■ Page extract
- - -
Looking At Energy Efficient Strategies For Cooling and Ventilation


In the United States, new regulations are set to come into force as early as next year concerning virtually all aspects of the HVAC industry. The US Department of Energy has laid down new regulations that set minimum energy efficiency requirements. The entire air conditioning and ventilation industry in the US is therefore gearing up for the impact of the updated regulatory framework, particularly in the commercial sector. Industry commentators have noted that the move comes just five years since the rules on cooling and ventilation were last tightened up.

Consequently, air conditioning installers and service companies throughout the US are having to update their inventory plans right now so they will be in a place to meet the new rules by the start of 2023. Interestingly, residential air conditioning and ventilation units will come under slightly different regulations depending on where in the country installers will be fitting them. Three regions now exist, the North, the Southwest and the Southeast. What does this move tell us about energy-efficient strategies for cooling and ventilation systems in the UK?
- - -
■ Excerpted data
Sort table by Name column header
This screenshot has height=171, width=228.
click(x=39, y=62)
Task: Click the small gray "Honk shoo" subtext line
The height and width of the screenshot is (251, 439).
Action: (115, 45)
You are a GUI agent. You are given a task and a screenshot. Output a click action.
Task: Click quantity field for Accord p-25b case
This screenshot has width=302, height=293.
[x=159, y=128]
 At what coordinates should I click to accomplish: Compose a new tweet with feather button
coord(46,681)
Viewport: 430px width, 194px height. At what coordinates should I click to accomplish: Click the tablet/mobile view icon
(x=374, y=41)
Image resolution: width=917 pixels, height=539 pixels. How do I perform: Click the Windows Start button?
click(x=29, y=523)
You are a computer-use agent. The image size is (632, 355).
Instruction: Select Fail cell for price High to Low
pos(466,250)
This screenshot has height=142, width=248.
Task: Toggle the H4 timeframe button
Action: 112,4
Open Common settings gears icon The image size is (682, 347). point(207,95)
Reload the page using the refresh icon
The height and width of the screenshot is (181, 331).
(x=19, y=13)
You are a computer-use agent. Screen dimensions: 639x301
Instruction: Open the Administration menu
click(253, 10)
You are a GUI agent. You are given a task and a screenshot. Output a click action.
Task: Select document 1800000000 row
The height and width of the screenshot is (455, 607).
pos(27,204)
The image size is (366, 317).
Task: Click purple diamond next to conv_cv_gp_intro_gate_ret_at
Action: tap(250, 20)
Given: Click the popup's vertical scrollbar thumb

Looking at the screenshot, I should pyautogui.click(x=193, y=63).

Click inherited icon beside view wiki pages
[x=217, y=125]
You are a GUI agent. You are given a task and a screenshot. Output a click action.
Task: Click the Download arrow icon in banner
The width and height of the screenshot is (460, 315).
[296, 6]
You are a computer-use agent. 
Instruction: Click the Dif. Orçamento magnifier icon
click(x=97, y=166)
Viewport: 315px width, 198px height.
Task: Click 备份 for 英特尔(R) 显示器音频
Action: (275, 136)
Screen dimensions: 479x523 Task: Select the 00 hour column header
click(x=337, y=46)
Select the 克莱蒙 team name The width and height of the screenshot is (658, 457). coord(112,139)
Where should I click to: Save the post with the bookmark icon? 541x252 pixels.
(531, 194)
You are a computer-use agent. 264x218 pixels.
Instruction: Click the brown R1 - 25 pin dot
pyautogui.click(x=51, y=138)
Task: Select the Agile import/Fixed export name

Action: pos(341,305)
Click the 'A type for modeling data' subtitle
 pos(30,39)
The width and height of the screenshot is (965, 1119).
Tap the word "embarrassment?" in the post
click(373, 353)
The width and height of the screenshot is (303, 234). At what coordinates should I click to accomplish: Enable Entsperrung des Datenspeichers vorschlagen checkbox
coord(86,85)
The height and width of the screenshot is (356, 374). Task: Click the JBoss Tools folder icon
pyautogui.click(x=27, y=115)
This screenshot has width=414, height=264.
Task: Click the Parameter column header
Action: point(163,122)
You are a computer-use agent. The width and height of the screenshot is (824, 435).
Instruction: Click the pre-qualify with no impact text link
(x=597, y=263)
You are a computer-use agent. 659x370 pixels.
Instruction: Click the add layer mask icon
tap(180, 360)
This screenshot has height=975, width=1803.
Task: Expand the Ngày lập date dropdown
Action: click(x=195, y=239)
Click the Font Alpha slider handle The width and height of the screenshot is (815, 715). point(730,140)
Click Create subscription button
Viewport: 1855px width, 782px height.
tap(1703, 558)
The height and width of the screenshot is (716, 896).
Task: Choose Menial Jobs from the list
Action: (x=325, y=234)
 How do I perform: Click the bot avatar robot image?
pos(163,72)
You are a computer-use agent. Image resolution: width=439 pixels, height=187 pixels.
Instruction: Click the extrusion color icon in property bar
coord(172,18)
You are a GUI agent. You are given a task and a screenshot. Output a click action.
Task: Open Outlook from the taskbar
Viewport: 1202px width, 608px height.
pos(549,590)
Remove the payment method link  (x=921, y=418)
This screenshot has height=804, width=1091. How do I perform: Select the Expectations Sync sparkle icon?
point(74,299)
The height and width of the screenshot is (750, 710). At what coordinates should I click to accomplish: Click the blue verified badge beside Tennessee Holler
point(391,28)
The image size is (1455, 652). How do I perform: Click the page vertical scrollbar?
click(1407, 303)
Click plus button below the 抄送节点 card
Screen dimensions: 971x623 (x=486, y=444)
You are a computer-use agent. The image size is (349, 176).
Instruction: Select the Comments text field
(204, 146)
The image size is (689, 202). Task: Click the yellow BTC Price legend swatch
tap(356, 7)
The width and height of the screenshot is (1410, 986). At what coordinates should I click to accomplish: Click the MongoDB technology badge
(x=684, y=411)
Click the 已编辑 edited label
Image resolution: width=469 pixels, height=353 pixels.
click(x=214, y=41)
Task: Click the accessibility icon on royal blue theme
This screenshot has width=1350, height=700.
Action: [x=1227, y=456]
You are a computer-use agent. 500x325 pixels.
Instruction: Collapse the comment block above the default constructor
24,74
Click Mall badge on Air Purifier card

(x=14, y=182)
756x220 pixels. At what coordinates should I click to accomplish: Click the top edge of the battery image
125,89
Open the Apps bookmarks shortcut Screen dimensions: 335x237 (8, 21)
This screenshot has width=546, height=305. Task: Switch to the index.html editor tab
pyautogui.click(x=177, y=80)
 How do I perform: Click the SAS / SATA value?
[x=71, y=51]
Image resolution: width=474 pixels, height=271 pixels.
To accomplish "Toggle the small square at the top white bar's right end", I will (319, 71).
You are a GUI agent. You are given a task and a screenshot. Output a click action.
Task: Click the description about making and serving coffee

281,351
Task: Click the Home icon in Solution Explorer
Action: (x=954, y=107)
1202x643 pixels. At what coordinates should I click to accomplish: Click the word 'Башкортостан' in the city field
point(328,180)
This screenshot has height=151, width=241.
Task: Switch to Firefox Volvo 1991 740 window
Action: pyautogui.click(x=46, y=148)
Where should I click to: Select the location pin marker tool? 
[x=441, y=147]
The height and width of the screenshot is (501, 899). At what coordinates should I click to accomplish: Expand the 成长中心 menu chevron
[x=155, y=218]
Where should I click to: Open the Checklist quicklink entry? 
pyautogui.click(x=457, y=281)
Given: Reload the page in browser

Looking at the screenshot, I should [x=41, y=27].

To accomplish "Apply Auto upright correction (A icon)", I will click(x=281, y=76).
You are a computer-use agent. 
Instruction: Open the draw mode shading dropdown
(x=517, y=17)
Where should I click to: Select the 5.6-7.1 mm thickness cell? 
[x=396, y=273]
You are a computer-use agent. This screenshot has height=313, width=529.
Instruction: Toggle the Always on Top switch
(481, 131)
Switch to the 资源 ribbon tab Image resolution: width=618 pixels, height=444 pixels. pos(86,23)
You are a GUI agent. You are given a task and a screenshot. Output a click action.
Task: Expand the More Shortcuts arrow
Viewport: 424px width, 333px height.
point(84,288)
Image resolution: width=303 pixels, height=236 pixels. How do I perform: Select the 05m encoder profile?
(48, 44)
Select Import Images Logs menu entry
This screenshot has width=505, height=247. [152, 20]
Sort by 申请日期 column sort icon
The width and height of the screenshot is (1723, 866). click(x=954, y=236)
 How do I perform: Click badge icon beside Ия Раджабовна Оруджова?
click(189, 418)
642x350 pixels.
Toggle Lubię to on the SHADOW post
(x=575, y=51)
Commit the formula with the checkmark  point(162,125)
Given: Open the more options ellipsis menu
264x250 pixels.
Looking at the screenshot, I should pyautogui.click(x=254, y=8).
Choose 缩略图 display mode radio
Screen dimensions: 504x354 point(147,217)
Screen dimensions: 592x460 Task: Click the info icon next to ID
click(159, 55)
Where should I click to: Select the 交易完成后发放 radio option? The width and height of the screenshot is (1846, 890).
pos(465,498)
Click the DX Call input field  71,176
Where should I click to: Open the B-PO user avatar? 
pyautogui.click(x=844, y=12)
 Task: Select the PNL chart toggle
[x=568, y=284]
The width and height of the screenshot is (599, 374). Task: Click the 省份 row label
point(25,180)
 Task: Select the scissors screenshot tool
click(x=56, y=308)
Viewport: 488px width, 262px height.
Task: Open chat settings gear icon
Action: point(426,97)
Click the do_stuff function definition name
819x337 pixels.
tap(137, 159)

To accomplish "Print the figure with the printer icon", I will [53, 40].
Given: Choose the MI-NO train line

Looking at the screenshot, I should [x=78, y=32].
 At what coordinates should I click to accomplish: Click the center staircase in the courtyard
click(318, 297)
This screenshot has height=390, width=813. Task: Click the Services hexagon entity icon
- - -
■ Work order
In the page on energy efficient cooling and ventilation, which regions will determine the rules for residential air conditioning and ventilation units?

■ Result of the exercise
The North, the Southwest and the Southeast.